One opportunity she would have regretted had she not said yes was the invitation to play in Tiger Woods’ foursome at the 2018 Farmers Insurance Open Pro-Am.

“My inside voice was saying, ‘no, I’m not good enough, what will I say to him,’ and my outside voice said, ‘yes,’” Cody said. “I was a nervous wreck, took lessons from a pro for the next four weeks and played the best round of my life with my son, David, caddying for me.”

She and Woods spoke about taxes and education. Woods had helped his daughter with homework at 5:45 a.m. that day.

“Homework was about interest and taxes,” Cody said. “We had a chuckle about that. I said, ‘Tiger, do you know how I taught David about taxes? He won $20 in singles and every third dollar I put in the kitty for Uncle Sam.’ We had a good laugh about that.

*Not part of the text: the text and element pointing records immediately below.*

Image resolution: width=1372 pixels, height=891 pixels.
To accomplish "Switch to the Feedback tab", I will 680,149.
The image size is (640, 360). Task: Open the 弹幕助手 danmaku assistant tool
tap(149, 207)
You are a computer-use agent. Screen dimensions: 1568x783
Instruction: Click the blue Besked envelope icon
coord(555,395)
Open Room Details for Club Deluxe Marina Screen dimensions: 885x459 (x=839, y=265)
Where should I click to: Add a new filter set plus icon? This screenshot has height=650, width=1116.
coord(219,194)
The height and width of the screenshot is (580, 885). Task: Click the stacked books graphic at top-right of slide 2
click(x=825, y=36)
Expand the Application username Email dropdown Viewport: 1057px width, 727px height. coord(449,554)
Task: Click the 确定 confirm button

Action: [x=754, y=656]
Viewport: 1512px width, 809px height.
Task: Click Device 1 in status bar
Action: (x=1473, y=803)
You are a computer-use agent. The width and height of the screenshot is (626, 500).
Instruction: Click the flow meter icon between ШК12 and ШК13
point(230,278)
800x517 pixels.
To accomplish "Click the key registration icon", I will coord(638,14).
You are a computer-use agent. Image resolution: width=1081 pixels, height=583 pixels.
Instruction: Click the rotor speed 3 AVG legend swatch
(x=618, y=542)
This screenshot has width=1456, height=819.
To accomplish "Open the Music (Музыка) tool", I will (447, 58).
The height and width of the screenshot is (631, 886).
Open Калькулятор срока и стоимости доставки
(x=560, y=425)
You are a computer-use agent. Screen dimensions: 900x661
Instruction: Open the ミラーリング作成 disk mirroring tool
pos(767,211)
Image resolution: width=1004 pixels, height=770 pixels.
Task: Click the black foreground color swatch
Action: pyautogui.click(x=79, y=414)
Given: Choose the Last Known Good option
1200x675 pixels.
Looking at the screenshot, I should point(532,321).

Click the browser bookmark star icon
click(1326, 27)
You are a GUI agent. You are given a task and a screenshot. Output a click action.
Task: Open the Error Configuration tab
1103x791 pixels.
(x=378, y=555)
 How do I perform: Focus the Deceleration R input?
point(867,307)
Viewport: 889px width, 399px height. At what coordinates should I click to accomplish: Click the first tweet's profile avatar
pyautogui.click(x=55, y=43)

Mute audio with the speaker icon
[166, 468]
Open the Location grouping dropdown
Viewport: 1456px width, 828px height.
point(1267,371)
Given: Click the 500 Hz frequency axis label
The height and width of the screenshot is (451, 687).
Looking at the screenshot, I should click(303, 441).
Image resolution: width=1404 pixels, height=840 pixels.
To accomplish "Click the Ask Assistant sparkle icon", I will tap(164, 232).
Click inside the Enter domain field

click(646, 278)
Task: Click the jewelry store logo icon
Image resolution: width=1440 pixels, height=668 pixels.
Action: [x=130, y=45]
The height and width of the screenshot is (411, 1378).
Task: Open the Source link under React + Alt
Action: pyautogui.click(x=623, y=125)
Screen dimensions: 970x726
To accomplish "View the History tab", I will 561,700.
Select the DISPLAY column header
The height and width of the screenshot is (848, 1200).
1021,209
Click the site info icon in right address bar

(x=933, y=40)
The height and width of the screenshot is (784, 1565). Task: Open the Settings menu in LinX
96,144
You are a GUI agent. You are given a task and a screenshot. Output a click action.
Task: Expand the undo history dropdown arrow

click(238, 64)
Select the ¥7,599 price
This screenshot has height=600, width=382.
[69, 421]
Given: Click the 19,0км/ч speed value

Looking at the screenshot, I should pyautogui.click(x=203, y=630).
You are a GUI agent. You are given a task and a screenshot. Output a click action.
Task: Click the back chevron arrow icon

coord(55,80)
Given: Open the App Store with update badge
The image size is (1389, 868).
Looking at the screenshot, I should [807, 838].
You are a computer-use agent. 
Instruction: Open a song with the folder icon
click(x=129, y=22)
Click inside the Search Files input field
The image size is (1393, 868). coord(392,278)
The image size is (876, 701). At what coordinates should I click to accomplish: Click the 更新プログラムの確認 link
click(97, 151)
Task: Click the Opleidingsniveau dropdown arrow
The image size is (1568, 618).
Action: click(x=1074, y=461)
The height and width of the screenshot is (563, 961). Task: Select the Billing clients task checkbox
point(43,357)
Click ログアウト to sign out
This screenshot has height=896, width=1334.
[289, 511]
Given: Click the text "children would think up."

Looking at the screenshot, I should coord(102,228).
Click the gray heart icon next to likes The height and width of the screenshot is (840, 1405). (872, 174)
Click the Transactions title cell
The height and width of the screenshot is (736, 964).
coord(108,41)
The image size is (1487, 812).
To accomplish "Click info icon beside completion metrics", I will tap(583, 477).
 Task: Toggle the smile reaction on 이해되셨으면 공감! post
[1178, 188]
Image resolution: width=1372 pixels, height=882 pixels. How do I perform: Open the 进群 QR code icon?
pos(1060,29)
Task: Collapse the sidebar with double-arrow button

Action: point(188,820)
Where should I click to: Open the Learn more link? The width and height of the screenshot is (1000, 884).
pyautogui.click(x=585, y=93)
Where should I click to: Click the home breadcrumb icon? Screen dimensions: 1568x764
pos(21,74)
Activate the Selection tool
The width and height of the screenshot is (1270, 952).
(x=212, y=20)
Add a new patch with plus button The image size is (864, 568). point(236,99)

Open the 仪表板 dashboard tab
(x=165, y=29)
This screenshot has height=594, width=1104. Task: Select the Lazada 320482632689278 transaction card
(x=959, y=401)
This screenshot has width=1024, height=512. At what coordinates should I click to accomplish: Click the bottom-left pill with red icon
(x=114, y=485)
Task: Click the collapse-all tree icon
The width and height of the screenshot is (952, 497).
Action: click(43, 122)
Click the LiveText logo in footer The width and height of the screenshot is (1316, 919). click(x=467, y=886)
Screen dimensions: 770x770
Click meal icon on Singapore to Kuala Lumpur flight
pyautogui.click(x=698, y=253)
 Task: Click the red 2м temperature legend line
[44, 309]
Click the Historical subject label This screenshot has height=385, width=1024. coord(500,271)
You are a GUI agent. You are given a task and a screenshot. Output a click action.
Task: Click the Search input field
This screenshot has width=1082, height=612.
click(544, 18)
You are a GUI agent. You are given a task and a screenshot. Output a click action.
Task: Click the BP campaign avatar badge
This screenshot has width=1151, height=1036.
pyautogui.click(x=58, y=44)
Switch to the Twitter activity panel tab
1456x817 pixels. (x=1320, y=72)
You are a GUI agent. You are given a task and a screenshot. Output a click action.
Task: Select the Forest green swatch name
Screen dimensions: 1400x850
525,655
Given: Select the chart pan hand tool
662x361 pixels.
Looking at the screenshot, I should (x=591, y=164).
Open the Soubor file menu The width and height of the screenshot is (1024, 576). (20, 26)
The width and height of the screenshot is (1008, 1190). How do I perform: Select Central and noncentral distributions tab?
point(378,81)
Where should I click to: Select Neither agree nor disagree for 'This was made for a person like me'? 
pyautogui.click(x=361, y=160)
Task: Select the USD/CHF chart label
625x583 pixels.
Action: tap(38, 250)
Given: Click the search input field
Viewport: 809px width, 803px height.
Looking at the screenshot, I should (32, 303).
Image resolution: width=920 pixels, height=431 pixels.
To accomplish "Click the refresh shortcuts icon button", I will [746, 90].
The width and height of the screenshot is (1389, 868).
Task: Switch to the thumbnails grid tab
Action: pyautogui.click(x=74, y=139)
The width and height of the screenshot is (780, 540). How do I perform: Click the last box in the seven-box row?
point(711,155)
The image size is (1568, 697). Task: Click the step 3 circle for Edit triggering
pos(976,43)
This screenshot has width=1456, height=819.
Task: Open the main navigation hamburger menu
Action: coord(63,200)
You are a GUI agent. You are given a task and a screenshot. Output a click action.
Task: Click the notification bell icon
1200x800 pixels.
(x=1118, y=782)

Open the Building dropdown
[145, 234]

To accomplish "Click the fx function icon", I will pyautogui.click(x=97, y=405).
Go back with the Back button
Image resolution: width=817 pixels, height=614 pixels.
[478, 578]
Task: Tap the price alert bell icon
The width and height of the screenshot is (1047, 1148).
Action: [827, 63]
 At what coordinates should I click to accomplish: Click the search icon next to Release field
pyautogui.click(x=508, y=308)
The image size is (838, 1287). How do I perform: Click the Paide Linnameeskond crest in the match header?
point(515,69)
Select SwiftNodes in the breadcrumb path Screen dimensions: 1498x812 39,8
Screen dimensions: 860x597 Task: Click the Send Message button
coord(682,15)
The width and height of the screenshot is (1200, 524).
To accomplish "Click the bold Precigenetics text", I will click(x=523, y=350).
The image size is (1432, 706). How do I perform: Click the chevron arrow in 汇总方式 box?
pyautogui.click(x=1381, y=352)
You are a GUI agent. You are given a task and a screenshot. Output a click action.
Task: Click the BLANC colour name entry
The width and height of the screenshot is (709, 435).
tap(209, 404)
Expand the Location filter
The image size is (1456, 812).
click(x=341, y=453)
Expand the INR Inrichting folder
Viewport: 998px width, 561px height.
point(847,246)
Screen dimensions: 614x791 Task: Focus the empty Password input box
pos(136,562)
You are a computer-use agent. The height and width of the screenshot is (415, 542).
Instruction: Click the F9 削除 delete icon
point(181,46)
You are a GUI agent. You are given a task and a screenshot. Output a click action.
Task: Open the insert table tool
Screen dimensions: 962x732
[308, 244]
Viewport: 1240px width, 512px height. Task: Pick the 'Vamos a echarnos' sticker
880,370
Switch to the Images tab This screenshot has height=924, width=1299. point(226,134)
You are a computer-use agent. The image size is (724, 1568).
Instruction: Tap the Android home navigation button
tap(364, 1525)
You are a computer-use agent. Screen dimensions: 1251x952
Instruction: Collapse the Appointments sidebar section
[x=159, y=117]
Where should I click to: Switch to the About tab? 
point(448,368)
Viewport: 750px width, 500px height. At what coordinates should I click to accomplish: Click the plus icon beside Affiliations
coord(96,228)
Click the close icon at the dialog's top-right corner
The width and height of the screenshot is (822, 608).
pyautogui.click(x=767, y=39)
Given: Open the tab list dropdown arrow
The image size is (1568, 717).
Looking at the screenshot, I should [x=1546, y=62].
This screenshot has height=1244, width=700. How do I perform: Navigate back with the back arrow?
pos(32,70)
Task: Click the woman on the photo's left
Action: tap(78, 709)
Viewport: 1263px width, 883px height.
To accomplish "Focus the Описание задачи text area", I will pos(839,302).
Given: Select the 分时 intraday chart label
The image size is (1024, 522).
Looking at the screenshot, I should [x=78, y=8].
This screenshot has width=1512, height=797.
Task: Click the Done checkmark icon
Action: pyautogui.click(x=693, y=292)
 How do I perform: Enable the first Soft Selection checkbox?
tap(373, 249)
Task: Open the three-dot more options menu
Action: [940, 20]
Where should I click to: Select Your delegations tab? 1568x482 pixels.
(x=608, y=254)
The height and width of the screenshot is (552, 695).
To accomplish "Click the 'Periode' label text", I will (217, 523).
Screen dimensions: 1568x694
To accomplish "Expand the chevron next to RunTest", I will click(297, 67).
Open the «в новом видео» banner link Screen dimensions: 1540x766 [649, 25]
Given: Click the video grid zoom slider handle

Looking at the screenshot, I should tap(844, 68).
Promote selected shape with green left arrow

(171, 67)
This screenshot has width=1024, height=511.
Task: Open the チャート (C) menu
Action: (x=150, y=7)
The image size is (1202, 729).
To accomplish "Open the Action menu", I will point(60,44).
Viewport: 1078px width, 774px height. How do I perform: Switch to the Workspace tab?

“He was very interested in talking to my son about his career and the importance of a good education. Tiger’s parents always said, education first, golf second,” she added.

Woods’s best golf tip? “Reading the greens. He helped me sink a 20-foot putt on the second hole,” Cody said.

The day taught Cody another lesson about opportunity: “It was an opportunity of a lifetime that I almost said no to out of fear. I have learned that when I get that fear, butterflies, out-of-my-comfort-zone feeling, I should say yes to the opportunity.”